La thrombocytose est une numération plaquettaire supérieure à 450 × 10⁹/L. La thrombocytose réactive (secondaire) est plus fréquente et survient en réponse à une infection, une inflammation (liée à la CRP/IL-6), une carence en fer, une tumeur maligne, une anémie hémolytique, une post-splénectomie et une perte de sang aiguë. La thrombocytémie essentielle (TE) est une tumeur myéloproliférative provoquée par des mutations JAK2, CALR ou MPL, présentant une thrombocytose soutenue, des réserves de fer normales et aucune cause réactive. La distinction entre thrombocytose réactive et primaire se fait par l’évaluation clinique, les marqueurs inflammatoires (CRP, ferritine), les études sur le fer et les tests de mutation.

Volume plaquettaire moyen (MPV)

Le MPV mesure la taille moyenne des plaquettes et est en corrélation avec la production de plaquettes. Les plaquettes plus grosses (MPV élevé) sont plus jeunes, plus réactives et contiennent des granules plus denses. Le MPV est augmenté dans l’ITP (en raison d’un renouvellement plaquettaire accéléré avec une thrombopoïèse accrue) et dans les néoplasmes myéloprolifératifs. Le MPV est diminué en cas d’anémie aplasique et après une chimiothérapie.
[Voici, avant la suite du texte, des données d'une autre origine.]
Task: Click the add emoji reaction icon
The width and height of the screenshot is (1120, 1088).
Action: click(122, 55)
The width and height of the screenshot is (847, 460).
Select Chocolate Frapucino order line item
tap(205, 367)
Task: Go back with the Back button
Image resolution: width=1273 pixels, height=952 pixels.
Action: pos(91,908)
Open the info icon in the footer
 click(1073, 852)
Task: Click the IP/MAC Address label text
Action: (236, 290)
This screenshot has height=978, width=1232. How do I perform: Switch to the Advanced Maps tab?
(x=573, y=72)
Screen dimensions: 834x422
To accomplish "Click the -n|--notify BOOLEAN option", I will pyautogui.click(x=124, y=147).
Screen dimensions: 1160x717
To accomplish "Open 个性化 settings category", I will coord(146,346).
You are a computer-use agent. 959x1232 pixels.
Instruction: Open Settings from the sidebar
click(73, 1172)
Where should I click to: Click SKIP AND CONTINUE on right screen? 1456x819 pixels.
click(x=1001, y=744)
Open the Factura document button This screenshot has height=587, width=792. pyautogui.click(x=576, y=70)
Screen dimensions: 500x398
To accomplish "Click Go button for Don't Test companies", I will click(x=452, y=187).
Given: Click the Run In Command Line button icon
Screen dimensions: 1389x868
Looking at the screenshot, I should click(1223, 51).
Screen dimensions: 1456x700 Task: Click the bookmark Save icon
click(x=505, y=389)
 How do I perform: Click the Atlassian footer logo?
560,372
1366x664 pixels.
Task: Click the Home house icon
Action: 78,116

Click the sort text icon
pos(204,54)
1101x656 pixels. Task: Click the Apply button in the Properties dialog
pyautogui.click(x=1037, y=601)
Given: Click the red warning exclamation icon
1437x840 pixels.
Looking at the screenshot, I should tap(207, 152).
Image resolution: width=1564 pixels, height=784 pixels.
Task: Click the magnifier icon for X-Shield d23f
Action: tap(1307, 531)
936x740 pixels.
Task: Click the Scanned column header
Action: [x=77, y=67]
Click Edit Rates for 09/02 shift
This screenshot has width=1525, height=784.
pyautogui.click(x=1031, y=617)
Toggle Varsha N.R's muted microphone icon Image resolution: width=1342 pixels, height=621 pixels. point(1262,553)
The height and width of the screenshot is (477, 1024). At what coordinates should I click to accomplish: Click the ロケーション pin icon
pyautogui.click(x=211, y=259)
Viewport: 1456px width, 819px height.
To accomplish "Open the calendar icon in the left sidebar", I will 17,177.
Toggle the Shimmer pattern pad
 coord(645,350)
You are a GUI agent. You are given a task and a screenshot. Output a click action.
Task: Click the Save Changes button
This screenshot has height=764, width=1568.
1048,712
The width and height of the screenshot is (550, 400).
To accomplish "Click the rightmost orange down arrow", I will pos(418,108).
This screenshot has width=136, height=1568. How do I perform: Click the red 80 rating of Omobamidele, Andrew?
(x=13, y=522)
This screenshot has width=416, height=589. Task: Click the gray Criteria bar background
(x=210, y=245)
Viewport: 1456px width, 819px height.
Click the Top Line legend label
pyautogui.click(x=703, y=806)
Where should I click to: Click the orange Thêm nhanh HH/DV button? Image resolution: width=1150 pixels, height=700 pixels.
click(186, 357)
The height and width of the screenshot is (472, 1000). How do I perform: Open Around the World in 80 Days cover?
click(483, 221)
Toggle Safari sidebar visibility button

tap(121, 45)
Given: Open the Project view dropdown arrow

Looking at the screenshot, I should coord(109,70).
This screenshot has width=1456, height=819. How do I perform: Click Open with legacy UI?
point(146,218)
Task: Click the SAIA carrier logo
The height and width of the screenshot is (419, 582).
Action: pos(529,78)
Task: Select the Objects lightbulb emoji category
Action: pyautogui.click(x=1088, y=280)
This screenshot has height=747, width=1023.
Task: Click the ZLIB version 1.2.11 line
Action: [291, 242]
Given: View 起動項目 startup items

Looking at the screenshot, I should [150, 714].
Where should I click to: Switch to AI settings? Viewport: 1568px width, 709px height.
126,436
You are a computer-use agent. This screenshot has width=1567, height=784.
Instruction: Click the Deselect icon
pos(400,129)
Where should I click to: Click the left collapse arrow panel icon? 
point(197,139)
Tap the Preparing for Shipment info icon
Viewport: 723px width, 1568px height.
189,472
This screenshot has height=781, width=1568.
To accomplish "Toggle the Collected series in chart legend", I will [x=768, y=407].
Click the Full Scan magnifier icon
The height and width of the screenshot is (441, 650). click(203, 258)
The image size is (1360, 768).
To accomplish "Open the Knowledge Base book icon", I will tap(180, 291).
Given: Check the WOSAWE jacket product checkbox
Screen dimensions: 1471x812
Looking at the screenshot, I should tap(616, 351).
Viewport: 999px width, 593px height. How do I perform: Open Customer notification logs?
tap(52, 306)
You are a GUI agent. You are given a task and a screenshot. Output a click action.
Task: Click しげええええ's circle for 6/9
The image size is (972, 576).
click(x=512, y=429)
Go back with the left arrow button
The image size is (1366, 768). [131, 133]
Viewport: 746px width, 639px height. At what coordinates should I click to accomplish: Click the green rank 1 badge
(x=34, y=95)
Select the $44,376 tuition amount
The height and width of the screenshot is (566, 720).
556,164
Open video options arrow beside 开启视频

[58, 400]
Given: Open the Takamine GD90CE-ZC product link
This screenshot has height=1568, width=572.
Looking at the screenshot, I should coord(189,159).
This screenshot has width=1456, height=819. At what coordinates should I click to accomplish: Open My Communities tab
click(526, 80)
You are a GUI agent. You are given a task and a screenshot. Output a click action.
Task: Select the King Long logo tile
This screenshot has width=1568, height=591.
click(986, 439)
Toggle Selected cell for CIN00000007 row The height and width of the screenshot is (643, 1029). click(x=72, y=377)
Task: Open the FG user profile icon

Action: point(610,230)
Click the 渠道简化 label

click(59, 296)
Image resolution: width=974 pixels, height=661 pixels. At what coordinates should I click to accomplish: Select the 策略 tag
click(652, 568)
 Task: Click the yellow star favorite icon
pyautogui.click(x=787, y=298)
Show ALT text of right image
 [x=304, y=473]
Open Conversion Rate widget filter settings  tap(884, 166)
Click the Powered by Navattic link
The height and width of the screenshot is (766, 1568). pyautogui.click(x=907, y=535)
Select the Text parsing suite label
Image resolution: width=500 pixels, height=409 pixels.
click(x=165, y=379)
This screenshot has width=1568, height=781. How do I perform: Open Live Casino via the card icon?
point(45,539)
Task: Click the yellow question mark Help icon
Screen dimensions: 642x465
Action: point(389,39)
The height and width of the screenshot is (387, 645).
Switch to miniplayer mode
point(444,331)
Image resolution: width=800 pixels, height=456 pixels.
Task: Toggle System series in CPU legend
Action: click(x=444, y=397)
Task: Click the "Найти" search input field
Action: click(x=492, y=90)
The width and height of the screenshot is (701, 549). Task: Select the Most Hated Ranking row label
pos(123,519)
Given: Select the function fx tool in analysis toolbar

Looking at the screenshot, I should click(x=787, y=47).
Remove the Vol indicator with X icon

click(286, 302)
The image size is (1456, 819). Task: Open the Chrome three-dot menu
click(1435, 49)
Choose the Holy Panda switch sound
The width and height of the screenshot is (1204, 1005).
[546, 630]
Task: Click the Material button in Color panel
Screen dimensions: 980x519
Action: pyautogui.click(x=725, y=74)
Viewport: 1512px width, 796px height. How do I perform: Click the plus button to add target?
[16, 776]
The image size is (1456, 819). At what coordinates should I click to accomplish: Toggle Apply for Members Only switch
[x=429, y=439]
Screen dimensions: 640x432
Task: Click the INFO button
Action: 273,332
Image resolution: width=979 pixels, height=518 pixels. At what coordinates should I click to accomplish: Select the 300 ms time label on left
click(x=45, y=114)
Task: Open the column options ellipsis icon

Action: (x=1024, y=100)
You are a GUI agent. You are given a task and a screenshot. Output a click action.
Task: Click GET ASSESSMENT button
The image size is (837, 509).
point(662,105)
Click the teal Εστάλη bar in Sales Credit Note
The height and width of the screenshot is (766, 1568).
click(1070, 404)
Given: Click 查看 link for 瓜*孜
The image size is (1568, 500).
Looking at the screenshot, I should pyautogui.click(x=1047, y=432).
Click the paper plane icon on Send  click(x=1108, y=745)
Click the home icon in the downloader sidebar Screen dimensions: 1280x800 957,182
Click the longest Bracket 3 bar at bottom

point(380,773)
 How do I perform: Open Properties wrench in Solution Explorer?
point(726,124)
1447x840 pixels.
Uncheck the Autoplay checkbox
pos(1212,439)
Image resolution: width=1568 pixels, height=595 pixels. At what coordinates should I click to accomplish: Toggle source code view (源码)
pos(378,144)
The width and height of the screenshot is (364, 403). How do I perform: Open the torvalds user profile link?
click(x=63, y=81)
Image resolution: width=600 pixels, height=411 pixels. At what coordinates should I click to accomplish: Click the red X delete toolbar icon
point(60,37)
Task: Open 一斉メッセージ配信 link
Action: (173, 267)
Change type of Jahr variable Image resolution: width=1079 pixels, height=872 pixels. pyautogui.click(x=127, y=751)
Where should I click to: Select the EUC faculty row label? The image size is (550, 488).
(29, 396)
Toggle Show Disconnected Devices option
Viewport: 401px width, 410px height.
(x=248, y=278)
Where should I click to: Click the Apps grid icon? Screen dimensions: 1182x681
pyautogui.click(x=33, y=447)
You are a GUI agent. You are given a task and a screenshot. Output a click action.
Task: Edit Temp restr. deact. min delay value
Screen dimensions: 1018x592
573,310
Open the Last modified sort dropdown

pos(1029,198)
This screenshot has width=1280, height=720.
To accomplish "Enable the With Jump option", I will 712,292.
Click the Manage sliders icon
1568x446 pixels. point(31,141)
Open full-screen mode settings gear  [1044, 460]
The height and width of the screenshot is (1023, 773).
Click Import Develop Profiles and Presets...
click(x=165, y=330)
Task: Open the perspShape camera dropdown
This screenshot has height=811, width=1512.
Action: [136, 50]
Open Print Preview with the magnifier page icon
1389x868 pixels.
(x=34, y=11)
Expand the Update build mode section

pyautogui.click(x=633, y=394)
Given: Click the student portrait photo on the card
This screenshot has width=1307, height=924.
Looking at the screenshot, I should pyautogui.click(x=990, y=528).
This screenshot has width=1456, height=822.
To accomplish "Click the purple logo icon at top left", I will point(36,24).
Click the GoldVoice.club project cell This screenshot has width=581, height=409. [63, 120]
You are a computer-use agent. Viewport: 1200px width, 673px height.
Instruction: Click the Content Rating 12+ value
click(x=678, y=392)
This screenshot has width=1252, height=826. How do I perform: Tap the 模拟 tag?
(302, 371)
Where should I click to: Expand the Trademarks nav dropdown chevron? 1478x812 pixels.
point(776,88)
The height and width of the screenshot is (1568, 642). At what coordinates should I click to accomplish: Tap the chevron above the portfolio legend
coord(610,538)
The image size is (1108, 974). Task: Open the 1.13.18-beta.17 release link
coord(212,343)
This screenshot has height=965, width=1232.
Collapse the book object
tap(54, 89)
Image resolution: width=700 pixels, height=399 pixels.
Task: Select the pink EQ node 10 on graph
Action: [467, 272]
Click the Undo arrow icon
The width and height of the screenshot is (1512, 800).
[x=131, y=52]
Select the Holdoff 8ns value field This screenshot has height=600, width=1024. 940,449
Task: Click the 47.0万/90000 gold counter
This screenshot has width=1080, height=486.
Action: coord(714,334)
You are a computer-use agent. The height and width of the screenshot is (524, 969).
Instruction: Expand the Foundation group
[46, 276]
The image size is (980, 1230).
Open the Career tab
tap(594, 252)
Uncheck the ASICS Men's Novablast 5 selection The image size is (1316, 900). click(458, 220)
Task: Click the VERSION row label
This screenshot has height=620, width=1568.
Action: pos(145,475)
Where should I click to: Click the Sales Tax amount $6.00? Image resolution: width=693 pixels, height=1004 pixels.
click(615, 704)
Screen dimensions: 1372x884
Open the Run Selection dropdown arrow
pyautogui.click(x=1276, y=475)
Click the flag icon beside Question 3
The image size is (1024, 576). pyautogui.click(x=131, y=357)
Le MPV a été étudié comme marqueur du risque cardiovasculaire, bien que son utilité clinique reste limitée en raison de la variabilité pré-analytique (l’EDTA provoque un gonflement des plaquettes au fil du temps) et du manque de standardisation.

Morphologie plaquettaire sur frottis

Le frottis sanguin périphérique fournit des informations qualitatives essentielles sur les plaquettes. Les plaquettes normales apparaissent sous forme de petits fragments discoïdes (2 à 4 µm) avec un cytoplasme bleu pâle et de fines granules rouge-violet. Les grosses plaquettes (plaquettes géantes, > 5 µm) suggèrent une augmentation du renouvellement ou des troubles héréditaires (syndrome de Bernard-Soulier). Les plaquettes grises (manque de granules) indiquent un syndrome des plaquettes grises ou une myélodysplasie. Des amas de plaquettes suggèrent une pseudothrombocytopénie induite par l’EDTA. Les schisocytes atteints de thrombocytopénie suscitent des inquiétudes quant à la microangiopathie thrombotique (TTP, HUS), une urgence médicale nécessitant un échange plasmatique rapide.

Contexte clinique

La numération plaquettaire est interprétée en conjonction avec d’autres [paramètres CBC] (/guides/introduction-to-the-complete-blood-count.html) et la présentation clinique. Une thrombocytopénie isolée suggère un PTI ou des causes médicamenteuses. La thrombocytopénie avec anémie hémolytique microangiopathique (schistocytes, LDH élevée, faible haptoglobine) est une urgence TTP/SHU. Une thrombopénie avec un différentiel leucocytaire anormal suggère une leucémie ou une myélodysplasie. Une thrombocytose après splénectomie est attendue et bénigne. La coordination avec les tests d’hémostase et de coagulation est essentielle en cas de symptômes hémorragiques.